━━ AVAILABLE RECORDS

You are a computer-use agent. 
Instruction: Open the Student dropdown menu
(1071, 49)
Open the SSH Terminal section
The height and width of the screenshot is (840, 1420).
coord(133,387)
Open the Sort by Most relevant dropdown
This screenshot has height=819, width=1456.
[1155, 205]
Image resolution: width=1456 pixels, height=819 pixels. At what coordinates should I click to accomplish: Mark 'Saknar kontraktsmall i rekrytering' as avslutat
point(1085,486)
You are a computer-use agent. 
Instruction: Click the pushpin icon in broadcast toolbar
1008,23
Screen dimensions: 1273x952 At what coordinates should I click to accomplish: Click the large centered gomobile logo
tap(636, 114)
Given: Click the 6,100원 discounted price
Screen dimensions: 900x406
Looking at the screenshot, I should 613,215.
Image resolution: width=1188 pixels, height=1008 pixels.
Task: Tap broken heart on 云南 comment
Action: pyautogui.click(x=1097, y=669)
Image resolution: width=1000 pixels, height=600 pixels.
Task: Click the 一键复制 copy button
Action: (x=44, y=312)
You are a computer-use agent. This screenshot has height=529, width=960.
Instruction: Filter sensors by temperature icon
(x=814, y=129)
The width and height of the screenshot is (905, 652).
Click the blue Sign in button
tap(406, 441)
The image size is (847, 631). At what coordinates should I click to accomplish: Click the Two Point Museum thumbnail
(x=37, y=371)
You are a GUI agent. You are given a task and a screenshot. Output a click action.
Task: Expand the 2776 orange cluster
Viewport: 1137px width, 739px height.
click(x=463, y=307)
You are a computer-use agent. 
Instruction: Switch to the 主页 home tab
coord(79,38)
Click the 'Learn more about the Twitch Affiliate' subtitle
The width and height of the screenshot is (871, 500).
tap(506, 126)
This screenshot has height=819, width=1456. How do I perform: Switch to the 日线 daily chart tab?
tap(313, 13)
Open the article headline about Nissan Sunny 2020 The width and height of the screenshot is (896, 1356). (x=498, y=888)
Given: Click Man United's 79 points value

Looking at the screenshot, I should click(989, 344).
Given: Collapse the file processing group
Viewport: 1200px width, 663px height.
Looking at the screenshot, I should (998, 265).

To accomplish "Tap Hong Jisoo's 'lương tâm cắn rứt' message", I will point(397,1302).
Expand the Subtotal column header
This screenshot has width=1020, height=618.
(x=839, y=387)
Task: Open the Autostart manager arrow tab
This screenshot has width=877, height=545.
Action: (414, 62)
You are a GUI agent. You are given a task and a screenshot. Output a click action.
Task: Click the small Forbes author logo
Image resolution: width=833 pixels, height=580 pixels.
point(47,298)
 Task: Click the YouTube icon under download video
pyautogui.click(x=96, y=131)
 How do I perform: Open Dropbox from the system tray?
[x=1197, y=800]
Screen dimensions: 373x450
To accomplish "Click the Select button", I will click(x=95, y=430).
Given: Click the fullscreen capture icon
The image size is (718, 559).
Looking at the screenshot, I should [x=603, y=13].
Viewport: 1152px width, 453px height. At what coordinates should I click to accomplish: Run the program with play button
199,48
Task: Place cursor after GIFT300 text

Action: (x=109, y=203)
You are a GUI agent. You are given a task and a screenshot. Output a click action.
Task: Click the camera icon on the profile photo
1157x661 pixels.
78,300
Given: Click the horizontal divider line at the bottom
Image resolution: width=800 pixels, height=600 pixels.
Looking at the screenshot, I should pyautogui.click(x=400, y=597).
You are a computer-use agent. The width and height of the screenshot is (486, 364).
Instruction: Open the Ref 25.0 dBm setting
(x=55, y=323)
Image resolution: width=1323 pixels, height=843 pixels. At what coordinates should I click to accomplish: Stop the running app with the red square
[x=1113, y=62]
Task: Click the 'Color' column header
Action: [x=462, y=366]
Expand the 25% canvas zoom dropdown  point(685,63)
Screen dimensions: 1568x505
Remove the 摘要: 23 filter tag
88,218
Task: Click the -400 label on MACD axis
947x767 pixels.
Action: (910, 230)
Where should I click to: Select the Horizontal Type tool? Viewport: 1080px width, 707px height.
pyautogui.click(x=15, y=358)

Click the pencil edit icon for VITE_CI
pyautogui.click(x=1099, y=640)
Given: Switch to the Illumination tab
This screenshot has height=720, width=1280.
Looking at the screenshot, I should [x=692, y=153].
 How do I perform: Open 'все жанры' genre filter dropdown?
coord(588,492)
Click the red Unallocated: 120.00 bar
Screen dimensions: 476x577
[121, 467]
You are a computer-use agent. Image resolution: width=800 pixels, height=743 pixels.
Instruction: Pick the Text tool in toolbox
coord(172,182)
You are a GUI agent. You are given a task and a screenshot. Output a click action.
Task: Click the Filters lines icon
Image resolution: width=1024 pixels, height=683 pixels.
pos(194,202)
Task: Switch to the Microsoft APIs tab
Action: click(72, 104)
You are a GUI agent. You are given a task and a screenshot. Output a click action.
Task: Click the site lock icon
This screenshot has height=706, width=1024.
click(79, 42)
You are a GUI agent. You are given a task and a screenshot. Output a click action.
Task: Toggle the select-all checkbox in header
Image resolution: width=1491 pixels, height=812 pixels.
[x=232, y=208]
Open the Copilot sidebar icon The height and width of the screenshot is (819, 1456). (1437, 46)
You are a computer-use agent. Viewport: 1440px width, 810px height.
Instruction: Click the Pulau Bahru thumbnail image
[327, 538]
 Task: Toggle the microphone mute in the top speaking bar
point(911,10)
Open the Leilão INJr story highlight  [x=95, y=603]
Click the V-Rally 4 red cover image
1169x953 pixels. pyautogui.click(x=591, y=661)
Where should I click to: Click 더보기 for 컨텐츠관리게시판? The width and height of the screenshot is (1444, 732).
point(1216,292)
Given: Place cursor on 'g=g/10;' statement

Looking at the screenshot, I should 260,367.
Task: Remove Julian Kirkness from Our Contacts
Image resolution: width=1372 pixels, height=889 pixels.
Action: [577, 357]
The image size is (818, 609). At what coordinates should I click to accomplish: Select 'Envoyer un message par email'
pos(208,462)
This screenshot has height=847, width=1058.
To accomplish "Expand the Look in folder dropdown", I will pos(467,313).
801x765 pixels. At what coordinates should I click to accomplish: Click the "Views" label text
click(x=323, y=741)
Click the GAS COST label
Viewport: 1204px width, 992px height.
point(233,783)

━━━━

BRIEF
Rewrite the stretch from the line containing "Expand the Subtotal column header" through the line containing "coord(588,492)", changing "GUI agent" to "screen assistant" and leaving everything else as it is.

COMPLETED EXERCISE
Expand the Subtotal column header
This screenshot has width=1020, height=618.
(x=839, y=387)
Task: Open the Autostart manager arrow tab
This screenshot has width=877, height=545.
Action: (414, 62)
You are a screen assistant. You are given a task and a screenshot. Output a click action.
Task: Click the small Forbes author logo
Image resolution: width=833 pixels, height=580 pixels.
point(47,298)
 Task: Click the YouTube icon under download video
pyautogui.click(x=96, y=131)
 How do I perform: Open Dropbox from the system tray?
[x=1197, y=800]
Screen dimensions: 373x450
To accomplish "Click the Select button", I will click(x=95, y=430).
Given: Click the fullscreen capture icon
The image size is (718, 559).
Looking at the screenshot, I should [x=603, y=13].
Viewport: 1152px width, 453px height. At what coordinates should I click to accomplish: Run the program with play button
199,48
Task: Place cursor after GIFT300 text

Action: (x=109, y=203)
You are a screen assistant. You are given a task and a screenshot. Output a click action.
Task: Click the camera icon on the profile photo
1157x661 pixels.
78,300
Given: Click the horizontal divider line at the bottom
Image resolution: width=800 pixels, height=600 pixels.
Looking at the screenshot, I should pyautogui.click(x=400, y=597).
You are a computer-use agent. The width and height of the screenshot is (486, 364).
Instruction: Open the Ref 25.0 dBm setting
(x=55, y=323)
Image resolution: width=1323 pixels, height=843 pixels. At what coordinates should I click to accomplish: Stop the running app with the red square
[x=1113, y=62]
Task: Click the 'Color' column header
Action: [x=462, y=366]
Expand the 25% canvas zoom dropdown  point(685,63)
Screen dimensions: 1568x505
Remove the 摘要: 23 filter tag
88,218
Task: Click the -400 label on MACD axis
947x767 pixels.
Action: (910, 230)
Where should I click to: Select the Horizontal Type tool? Viewport: 1080px width, 707px height.
pyautogui.click(x=15, y=358)

Click the pencil edit icon for VITE_CI
pyautogui.click(x=1099, y=640)
Given: Switch to the Illumination tab
This screenshot has height=720, width=1280.
Looking at the screenshot, I should [x=692, y=153].
 How do I perform: Open 'все жанры' genre filter dropdown?
coord(588,492)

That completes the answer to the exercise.